* **Ejercicio A**:
Responde con datos del fragmento sobre el poemario:
(i) ¿Con qué tópicos se suele adornar la vejez?
(ii) ¿Cómo se titula el poemario y qué editorial lo publica?
(iii) ¿Qué adjetivo se aplica a la visión de la senectud que ofrece el autor?
* **Ejercicio B**: Extrae del fragmento sobre el poemario todo lo que va desde "Frente a las" hasta "y su nostalgia.", sin cambiar nada.
* **Ejercicio C**: Enumera todo lo que, según el fragmento sobre el poemario, acompaña a la senectud en la visión que ofrece el autor.

Frente a las ideas
que tienden a edulcorar el período de la vejez adornándolo con tópicos como los
de la sobrevenida serenidad, el sedimento sapiencial o la asunción estoica de
las inexorables reglas de la vida, Luis Antonio de Villena desmitifica en su
último poemario (Miserable vejez, Visor)
todo ese argumentario optimista para ofrecernos sin patetismos pero también sin
cortapisas una visión rencorosa de la senectud, con su deterioro, sus
limitaciones, sus renuncias, su soledad y su nostalgia.

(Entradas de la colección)

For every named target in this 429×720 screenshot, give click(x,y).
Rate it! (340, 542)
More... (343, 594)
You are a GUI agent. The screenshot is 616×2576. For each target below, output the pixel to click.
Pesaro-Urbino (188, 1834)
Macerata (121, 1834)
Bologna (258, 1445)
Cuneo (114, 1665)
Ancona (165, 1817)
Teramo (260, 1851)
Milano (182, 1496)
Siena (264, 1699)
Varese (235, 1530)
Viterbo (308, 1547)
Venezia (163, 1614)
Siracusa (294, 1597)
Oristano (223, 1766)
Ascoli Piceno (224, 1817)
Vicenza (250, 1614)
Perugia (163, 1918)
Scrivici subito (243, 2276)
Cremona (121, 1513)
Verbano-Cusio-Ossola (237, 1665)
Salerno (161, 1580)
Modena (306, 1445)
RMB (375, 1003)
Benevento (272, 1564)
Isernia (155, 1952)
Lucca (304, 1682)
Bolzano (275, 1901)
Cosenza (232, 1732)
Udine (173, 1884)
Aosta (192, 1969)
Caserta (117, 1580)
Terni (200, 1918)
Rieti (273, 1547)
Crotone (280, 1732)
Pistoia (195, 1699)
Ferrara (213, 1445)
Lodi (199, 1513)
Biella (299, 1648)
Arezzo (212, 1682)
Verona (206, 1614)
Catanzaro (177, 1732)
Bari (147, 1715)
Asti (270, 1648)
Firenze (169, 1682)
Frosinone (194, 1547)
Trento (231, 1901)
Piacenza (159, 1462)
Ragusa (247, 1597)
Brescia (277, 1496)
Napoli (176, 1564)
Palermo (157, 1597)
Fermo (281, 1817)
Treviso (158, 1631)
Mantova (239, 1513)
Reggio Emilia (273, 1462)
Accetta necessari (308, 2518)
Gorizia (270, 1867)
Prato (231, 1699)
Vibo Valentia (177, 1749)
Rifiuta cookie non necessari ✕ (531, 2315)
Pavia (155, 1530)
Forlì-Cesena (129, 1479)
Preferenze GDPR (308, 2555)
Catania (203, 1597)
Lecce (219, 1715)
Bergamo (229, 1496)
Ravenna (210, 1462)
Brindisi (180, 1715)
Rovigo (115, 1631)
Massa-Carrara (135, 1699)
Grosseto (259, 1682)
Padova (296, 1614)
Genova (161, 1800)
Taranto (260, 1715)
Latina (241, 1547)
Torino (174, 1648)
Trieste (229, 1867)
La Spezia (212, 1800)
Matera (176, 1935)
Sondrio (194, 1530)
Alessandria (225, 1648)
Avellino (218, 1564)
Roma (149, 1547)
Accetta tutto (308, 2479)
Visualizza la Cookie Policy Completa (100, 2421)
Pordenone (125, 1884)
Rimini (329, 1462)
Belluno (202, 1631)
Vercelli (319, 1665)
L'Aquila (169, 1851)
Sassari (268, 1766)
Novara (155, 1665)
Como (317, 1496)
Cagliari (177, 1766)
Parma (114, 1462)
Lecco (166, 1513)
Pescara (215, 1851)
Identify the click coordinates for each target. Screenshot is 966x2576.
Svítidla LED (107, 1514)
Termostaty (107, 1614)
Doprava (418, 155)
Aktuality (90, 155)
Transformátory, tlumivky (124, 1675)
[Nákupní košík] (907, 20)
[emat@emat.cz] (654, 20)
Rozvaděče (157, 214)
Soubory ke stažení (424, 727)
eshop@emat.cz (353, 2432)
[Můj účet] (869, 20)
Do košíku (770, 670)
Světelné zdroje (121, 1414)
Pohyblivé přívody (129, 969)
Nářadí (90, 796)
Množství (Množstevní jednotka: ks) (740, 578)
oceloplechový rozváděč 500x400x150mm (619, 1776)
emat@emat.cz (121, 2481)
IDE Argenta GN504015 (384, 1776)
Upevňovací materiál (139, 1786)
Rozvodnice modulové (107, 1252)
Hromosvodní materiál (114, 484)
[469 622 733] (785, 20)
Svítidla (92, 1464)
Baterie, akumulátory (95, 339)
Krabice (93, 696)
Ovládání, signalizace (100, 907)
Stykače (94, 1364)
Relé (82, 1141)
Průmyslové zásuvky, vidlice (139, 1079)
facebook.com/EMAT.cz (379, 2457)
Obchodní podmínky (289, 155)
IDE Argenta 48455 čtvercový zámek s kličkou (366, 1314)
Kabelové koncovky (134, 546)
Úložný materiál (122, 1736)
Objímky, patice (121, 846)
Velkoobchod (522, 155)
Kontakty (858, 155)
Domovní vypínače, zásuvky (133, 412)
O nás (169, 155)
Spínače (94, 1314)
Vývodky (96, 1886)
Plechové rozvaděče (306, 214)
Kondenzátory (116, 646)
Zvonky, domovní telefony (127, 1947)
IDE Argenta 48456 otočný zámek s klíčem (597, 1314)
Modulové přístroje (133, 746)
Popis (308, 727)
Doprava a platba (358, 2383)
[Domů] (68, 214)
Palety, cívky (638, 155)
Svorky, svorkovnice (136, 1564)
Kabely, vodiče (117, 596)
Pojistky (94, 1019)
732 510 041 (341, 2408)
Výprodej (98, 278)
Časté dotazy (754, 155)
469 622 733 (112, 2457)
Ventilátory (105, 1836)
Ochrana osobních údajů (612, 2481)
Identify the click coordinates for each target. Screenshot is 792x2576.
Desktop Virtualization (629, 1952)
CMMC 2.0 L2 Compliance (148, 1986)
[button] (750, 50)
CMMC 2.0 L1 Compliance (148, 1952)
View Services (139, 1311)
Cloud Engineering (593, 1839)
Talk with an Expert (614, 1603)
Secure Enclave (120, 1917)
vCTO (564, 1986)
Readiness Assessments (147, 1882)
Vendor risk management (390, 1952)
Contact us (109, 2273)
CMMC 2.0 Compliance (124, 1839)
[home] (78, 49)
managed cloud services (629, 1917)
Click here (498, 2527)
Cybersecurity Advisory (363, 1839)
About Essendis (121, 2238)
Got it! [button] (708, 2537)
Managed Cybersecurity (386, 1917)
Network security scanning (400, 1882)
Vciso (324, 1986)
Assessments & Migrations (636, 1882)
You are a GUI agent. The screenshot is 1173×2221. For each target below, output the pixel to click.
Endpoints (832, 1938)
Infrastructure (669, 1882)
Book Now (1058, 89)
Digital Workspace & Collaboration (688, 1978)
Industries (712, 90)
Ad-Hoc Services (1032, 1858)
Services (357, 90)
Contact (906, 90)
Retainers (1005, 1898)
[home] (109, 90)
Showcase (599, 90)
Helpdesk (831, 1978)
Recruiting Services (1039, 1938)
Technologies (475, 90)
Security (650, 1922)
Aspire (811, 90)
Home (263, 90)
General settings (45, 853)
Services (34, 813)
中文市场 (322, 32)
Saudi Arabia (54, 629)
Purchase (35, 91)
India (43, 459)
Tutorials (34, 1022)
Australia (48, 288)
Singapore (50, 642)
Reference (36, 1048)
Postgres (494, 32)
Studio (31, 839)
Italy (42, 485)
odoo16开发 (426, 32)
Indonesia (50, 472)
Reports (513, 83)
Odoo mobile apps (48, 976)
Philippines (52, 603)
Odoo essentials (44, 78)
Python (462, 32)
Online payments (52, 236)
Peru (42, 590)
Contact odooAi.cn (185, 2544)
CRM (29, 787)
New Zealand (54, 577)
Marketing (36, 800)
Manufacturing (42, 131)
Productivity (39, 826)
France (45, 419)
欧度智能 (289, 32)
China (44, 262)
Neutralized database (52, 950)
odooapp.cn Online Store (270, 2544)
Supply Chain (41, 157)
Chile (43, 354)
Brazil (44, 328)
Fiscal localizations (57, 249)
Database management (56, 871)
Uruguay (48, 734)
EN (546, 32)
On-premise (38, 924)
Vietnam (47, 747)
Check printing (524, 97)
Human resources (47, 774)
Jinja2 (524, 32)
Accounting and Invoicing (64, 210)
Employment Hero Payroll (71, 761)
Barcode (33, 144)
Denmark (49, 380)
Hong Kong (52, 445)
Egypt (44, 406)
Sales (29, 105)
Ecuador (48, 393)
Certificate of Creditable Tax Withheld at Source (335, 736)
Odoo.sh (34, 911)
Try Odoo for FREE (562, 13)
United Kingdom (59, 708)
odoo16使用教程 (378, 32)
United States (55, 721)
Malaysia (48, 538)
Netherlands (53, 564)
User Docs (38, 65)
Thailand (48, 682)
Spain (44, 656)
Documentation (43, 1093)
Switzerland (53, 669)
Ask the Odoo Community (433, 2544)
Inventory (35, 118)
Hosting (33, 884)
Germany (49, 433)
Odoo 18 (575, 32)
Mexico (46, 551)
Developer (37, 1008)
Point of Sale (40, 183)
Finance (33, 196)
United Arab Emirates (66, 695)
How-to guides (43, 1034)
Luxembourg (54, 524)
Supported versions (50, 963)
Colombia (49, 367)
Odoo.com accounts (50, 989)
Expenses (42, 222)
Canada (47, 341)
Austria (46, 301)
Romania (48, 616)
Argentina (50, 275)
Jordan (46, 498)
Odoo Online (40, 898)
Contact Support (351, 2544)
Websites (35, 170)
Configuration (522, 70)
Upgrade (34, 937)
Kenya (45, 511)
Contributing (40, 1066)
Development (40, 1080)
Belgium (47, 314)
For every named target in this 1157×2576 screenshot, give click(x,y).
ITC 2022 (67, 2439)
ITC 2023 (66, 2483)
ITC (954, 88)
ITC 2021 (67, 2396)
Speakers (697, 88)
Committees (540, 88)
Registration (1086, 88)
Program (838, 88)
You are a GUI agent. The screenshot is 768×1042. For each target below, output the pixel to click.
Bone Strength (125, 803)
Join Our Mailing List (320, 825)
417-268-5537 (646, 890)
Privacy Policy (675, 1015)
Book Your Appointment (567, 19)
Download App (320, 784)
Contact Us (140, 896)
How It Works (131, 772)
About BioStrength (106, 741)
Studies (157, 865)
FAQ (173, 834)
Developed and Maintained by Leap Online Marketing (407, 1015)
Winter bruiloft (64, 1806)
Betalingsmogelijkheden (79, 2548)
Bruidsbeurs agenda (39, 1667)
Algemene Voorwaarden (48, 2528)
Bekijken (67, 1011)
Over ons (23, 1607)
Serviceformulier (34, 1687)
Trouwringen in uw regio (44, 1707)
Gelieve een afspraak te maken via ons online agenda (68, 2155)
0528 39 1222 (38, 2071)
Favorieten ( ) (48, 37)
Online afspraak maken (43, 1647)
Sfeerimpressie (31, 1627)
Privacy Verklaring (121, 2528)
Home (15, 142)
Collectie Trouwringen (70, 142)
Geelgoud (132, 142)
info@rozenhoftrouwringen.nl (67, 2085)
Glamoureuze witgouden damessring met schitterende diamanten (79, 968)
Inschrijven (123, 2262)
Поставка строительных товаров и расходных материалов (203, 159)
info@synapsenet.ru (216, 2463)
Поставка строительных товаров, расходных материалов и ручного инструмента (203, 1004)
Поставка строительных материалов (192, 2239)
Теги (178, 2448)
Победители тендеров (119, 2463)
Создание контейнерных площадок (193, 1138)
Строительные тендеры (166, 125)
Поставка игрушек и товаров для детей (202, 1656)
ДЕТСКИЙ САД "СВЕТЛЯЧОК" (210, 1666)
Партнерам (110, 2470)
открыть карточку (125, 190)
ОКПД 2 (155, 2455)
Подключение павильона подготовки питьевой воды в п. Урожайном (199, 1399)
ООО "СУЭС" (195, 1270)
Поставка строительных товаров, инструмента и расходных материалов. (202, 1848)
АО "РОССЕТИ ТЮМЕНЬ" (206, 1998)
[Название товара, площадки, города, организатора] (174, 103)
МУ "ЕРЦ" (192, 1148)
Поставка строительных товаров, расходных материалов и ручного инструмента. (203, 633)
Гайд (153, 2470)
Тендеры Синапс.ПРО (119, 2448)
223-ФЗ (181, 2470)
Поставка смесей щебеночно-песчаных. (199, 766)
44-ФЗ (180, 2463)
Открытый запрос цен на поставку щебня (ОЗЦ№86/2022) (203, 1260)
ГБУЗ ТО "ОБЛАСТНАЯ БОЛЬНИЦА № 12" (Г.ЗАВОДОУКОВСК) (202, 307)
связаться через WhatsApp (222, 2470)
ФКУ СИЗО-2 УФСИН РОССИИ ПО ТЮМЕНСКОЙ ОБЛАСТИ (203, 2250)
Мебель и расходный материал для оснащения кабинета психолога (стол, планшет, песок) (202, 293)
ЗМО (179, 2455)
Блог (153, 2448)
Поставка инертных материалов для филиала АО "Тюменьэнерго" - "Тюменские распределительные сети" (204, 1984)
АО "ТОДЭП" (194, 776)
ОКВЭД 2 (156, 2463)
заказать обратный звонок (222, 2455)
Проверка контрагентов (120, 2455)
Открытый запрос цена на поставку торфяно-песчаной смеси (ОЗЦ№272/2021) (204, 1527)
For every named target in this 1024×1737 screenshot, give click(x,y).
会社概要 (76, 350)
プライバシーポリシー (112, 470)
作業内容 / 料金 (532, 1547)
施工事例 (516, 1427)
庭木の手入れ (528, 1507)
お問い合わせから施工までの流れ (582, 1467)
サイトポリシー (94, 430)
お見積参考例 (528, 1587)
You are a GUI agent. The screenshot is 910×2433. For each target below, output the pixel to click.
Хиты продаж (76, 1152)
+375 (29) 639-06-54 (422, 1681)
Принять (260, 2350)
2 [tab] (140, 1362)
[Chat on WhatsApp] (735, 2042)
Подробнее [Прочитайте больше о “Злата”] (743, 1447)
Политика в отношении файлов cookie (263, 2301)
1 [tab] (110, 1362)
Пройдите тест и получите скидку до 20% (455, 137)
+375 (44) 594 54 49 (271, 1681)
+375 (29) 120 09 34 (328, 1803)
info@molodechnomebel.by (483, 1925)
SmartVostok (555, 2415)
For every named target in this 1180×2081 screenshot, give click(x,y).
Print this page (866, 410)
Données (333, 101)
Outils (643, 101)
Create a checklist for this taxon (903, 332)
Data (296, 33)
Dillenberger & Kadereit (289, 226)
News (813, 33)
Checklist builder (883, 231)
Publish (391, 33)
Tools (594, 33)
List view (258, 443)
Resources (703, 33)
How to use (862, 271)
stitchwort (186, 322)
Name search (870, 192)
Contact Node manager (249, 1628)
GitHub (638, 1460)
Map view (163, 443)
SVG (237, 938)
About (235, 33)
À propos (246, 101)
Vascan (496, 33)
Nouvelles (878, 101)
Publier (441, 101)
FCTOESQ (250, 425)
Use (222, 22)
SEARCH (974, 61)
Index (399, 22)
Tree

* **Resultado del ejercicio A**:
(i) La sobrevenida serenidad, el sedimento sapiencial y la asunción estoica de las inexorables reglas de la vida.
(ii) Se titula *Miserable vejez* y lo publica Visor.
(iii) Rencorosa.

* **Resultado del ejercicio B**:
Frente a las ideas
que tienden a edulcorar el período de la vejez adornándolo con tópicos como los
de la sobrevenida serenidad, el sedimento sapiencial o la asunción estoica de
las inexorables reglas de la vida, Luis Antonio de Villena desmitifica en su
último poemario (Miserable vejez, Visor)
todo ese argumentario optimista para ofrecernos sin patetismos pero también sin
cortapisas una visión rencorosa de la senectud, con su deterioro, sus
limitaciones, sus renuncias, su soledad y su nostalgia.

* **Resultado del ejercicio C**: Deterioro, limitaciones, renuncias, soledad y nostalgia.